Sokólscy policjanci postawili zarzut mężczyźnie podejrzanemu o kradzież elektronarzędzi. Łupem 26-latka padł sprzęt z przedsiębiorstwa, w którym był zatrudniony. Jak się okazało, to nie pierwsza kradzież mieszkańca Sokółki. Policjanci odzyskali już część skradzionych przedmiotów.
Sokólscy policjanci w ubiegłym tygodniu otrzymali zgłoszenie o kradzieży elektronarzędzi z jednego z sokólskich przedsiębiorstw. Łupem złodzieja padły między innymi baterie akumulatorowe i ładowarka do nich, zakrętarka i wiertarka udarowa.

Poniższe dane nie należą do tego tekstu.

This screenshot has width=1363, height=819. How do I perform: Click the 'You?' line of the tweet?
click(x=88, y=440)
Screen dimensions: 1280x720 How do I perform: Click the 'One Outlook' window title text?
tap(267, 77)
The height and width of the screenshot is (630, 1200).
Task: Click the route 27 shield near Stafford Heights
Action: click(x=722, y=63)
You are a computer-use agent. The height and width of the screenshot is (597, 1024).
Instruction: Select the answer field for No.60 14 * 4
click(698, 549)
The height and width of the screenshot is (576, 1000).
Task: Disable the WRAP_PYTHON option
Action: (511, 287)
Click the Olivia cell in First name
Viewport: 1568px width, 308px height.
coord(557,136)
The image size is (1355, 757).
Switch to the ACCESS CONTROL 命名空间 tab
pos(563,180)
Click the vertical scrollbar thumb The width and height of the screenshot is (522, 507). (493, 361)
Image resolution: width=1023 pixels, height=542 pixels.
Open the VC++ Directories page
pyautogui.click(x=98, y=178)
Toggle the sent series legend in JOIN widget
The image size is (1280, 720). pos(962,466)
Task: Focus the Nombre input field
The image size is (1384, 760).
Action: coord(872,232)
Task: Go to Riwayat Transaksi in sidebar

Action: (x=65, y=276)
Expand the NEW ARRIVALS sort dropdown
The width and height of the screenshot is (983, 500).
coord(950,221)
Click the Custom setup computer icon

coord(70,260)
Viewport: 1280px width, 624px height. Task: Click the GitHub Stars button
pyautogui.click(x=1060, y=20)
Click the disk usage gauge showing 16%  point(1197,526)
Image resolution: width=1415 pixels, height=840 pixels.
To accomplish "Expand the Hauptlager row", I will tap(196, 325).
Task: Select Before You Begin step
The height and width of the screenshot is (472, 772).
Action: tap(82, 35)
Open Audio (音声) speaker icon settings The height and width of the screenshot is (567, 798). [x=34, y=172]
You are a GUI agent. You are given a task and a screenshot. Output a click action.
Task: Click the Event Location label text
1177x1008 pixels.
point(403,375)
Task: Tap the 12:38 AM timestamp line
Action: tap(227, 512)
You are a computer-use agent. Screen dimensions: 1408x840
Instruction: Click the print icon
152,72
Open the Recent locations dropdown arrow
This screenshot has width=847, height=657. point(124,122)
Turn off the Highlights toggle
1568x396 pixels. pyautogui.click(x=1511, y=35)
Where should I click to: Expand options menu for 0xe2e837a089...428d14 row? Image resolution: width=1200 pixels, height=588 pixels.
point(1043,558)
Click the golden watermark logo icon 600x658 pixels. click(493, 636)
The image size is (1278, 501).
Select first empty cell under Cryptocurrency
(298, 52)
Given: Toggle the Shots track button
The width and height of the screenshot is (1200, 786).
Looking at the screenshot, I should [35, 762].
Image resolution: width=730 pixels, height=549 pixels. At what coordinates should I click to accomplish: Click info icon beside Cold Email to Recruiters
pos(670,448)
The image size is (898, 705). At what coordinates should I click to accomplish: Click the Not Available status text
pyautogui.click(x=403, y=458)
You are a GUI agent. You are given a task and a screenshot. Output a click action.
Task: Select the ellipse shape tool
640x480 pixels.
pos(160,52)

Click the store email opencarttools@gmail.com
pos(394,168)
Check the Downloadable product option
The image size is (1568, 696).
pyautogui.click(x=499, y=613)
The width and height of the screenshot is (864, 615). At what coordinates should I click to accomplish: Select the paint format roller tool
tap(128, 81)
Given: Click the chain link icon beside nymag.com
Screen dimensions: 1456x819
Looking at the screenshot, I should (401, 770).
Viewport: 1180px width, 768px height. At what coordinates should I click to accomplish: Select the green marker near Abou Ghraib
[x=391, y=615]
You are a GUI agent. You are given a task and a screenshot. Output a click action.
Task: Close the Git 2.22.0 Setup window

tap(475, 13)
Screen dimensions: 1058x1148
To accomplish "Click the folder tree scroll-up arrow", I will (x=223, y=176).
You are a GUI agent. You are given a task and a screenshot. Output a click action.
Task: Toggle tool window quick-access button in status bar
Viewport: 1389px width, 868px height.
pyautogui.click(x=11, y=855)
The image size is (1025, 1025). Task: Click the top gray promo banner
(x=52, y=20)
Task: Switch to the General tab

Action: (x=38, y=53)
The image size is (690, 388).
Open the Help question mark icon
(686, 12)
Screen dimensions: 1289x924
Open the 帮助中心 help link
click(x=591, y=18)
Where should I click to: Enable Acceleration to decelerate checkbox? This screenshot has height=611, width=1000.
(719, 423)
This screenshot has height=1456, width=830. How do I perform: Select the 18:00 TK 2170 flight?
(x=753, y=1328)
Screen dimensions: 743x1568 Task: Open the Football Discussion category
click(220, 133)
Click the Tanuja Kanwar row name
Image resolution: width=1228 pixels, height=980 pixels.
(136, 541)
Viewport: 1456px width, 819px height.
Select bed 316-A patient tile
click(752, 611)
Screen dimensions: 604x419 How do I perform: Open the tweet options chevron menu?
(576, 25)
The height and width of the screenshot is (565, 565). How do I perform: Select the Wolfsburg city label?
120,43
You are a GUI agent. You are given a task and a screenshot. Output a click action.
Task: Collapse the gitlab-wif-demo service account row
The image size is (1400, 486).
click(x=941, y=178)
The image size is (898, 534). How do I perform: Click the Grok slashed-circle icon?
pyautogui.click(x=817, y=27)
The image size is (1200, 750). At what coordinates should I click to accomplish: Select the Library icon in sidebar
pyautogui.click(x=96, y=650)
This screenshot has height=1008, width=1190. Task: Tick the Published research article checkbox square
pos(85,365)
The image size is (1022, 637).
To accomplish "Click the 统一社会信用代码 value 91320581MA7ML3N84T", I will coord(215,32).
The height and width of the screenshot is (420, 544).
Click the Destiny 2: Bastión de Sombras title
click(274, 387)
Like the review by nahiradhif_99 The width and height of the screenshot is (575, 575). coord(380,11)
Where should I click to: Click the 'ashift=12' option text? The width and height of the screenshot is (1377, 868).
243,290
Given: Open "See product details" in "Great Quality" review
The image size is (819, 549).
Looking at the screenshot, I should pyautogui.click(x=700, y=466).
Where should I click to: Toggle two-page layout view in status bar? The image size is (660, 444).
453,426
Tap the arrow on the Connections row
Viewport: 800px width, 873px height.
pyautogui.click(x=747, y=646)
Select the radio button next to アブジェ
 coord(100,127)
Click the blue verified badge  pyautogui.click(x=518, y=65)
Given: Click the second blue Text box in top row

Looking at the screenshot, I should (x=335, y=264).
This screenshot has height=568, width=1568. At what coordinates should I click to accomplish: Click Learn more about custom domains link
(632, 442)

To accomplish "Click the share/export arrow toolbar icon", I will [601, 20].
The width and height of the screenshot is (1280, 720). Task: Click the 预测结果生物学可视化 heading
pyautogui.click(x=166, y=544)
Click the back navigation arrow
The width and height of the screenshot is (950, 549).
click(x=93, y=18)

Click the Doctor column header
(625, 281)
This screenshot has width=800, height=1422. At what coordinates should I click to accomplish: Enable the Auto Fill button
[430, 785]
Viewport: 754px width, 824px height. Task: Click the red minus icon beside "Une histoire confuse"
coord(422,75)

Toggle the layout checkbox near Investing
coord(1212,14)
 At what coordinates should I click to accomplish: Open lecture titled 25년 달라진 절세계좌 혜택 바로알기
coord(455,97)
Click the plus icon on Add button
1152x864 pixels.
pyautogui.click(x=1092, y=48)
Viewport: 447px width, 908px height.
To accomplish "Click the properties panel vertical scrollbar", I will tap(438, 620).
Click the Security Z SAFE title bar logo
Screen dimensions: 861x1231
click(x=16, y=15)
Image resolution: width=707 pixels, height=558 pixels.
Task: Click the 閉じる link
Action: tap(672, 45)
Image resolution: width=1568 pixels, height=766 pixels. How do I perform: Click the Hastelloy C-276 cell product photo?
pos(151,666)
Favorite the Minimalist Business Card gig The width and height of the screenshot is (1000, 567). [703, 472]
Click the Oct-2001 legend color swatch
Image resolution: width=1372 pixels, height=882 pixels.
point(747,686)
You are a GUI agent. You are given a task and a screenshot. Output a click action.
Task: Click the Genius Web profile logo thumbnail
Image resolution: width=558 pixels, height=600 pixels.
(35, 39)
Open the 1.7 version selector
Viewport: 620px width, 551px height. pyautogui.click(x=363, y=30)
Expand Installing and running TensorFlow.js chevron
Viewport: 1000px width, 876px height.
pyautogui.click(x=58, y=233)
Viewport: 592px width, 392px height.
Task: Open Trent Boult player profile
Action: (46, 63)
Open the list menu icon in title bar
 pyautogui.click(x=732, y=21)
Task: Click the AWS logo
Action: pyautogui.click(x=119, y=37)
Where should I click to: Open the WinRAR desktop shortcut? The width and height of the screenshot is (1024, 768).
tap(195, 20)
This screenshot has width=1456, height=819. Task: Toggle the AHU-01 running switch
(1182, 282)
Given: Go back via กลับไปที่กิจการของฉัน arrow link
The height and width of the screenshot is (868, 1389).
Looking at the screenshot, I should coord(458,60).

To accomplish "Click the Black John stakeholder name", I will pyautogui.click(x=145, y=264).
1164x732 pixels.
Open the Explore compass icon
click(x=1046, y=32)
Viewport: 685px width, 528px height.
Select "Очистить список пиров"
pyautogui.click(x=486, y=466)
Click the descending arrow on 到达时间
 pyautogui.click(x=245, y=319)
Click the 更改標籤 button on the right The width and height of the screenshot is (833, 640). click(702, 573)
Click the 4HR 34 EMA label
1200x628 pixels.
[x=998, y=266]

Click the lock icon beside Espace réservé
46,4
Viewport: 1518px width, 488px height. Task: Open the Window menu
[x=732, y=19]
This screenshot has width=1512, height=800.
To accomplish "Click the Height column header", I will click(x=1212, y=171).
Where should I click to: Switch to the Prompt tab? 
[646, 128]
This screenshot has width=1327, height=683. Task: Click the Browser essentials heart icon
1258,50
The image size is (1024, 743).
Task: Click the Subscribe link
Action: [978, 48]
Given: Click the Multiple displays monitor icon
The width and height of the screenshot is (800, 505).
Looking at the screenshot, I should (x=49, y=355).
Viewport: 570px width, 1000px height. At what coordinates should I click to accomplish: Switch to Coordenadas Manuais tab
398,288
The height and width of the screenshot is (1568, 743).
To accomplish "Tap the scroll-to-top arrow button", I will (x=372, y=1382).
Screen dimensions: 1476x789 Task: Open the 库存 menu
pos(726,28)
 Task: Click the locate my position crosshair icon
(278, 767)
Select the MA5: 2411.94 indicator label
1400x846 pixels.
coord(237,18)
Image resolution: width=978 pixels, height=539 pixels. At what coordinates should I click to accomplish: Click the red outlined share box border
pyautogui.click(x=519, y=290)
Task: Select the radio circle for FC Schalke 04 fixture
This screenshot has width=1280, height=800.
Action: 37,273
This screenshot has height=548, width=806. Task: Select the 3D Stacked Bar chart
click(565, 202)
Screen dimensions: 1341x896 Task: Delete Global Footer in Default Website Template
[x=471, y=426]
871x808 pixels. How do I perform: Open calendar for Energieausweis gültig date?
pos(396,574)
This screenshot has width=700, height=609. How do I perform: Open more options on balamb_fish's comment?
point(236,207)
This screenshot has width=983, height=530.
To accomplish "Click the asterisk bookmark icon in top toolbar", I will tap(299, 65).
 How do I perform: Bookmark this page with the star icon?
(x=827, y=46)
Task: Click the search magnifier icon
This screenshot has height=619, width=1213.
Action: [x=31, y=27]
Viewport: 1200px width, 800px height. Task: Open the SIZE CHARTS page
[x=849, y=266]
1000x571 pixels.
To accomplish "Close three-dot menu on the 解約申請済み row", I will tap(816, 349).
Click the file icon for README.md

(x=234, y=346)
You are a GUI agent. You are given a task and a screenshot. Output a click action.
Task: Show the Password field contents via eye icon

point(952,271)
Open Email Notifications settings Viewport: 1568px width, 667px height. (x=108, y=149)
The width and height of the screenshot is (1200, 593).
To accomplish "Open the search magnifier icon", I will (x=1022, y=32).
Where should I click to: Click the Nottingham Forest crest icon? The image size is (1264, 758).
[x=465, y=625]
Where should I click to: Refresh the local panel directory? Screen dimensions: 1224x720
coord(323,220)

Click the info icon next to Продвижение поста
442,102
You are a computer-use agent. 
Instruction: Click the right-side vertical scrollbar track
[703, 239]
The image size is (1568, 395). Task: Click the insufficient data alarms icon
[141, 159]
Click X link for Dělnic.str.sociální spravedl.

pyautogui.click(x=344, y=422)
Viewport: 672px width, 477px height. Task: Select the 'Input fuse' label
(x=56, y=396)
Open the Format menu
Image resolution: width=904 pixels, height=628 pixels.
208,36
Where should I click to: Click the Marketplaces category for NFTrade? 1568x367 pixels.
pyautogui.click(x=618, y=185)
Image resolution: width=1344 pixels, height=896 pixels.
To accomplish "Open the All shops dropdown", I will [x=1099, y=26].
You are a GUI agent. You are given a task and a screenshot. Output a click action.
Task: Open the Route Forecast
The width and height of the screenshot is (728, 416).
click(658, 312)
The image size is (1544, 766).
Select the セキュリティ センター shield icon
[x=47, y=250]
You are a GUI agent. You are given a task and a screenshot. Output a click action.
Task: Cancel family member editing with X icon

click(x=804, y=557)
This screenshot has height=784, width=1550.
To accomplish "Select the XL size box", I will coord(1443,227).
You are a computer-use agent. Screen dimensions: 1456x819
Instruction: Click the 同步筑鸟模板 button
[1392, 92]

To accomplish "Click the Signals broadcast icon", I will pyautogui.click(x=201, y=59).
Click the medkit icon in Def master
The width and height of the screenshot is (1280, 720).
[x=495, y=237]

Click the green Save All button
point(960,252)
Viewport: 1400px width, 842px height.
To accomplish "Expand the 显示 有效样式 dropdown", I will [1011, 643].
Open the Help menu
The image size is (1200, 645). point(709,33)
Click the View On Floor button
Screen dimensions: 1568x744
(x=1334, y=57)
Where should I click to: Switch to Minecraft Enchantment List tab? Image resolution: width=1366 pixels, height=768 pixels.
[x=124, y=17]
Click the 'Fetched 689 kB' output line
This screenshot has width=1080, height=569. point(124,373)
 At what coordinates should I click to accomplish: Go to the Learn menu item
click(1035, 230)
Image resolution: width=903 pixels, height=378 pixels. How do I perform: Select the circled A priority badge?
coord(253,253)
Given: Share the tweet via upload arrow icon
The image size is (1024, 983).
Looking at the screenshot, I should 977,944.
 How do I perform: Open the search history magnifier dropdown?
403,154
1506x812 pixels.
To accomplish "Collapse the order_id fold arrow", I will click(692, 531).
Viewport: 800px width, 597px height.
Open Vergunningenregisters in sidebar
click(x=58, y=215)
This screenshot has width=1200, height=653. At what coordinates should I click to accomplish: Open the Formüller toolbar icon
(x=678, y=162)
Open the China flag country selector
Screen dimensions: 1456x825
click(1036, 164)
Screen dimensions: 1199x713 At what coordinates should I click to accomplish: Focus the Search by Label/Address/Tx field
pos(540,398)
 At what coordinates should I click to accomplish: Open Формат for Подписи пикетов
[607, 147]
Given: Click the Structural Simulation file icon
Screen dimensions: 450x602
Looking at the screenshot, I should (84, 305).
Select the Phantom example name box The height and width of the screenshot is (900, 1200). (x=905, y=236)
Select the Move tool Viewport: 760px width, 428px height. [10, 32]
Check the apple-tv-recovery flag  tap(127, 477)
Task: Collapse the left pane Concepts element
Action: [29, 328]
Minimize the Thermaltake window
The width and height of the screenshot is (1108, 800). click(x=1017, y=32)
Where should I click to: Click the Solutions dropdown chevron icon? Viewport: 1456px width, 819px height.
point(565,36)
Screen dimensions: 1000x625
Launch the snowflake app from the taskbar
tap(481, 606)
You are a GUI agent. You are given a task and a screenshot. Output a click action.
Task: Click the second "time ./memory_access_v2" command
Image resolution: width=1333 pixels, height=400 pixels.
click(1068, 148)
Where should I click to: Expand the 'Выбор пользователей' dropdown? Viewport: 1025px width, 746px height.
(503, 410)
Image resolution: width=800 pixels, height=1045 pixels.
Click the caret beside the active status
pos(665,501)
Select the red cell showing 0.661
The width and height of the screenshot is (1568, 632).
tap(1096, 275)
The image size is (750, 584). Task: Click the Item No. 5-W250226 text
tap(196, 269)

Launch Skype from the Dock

Pokrzywdzony oszacował straty na 3 tysiące złotych. Pracujący nad sprawą sokólscy kryminalni ustalili podejrzanego o kradzież.
W poniedziałek 26-latek usłyszał zarzut kradzieży w warunkach recydywy, bo podczas czynności wyszło na jaw, że mieszkaniec Sokółki już wcześniej był karany za podobne przestępstwa. Policjanci w lombardzie znaleźli również część skradzionych przedmiotów, między innymi baterie akumulatorowe. Za to przestępstwo grozi kara do 5 lat pozbawienia wolności, a w warunkach recydywy może zostać zwiększona o połowę - czytamy na sokolka.policja.gov.pl.